6. Finally, we put our secret ingredients $c_1=3$ and $c_2=-4$ back into the original $y$ recipe:
$y = 3x + (-4)x \ln x$
Which is $y = 3x - 4x \ln x$. That's our specific solution!

Alternative answer

Answer: $y = 3x - 4x \ln x$ Explain
This is a question about finding specific parameters for a general solution of a differential equation using initial conditions. It involves differentiation and solving a system of linear equations. . The solving step is:

Hey friend! This problem is like a little puzzle where we need to find the right numbers ($c_1$ and $c_2$) to make a general math rule fit specific starting points.

1. **Use the first starting point: $y(1)=3$**
The general rule is $y = c_1 x + c_2 x \ln x$.
We know that when $x=1$, $y$ should be $3$. So, let's plug in $x=1$ and $y=3$:
$3 = c_1 (1) + c_2 (1) \ln (1)$
Remember that $\ln(1)$ is $0$. So the equation becomes:
$3 = c_1 + c_2 (0)$
$3 = c_1$
Awesome! We already found one of our numbers: $c_1 = 3$.

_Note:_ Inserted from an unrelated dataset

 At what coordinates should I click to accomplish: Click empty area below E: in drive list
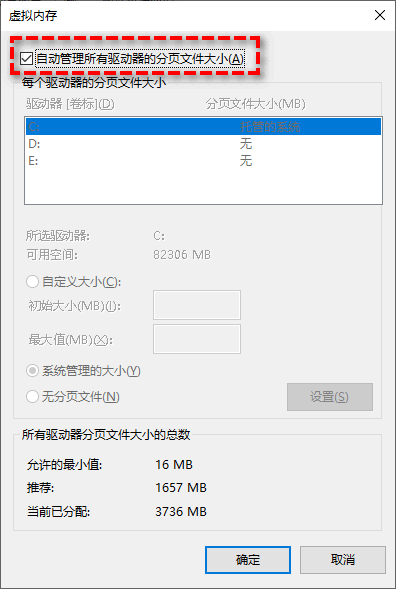[x=203, y=186]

2. **Find the "speed" rule: $y'$**
Next, we need to use the second starting point, which is about the "speed" or rate of change, $y'$. So, we need to find the derivative of our general rule.
Our rule is $y = c_1 x + c_2 x \ln x$.
* The derivative of $c_1 x$ is just $c_1$.
* For $c_2 x \ln x$, we need to use the product rule. The derivative of ($c_2 x$) is $c_2$, and the derivative of ($\ln x$) is $\frac{1}{x}$.
So, using the product rule: $c_2 (\ln x) + (c_2 x) (\frac{1}{x}) = c_2 \ln x + c_2$.
Putting it all together, the "speed" rule is:
$y' = c_1 + c_2 \ln x + c_2$.

3. **Use the second starting point: $y'(1)=-1$**
Now, we know that when $x=1$, $y'$ should be $-1$. Let's plug $x=1$ and $y'=-1$ into our speed rule:
$-1 = c_1 + c_2 \ln(1) + c_2$
Again, $\ln(1)$ is $0$:
$-1 = c_1 + c_2 (0) + c_2$
$-1 = c_1 + c_2$

4. **Solve for the remaining number: $c_2$**
We already found that $c_1 = 3$. Now we can use this in our new equation:
$-1 = 3 + c_2$
To find $c_2$, we just subtract $3$ from both sides:
$c_2 = -1 - 3$
$c_2 = -4$
Great! We found both our numbers: $c_1=3$ and $c_2=-4$.

5. **Write down the final specific rule**
Now we just plug $c_1=3$ and $c_2=-4$ back into our original general rule:
$y = c_1 x + c_2 x \ln x$
$y = 3x + (-4) x \ln x$
$y = 3x - 4x \ln x$

And that's our specific rule that fits both starting conditions! Pretty neat, right?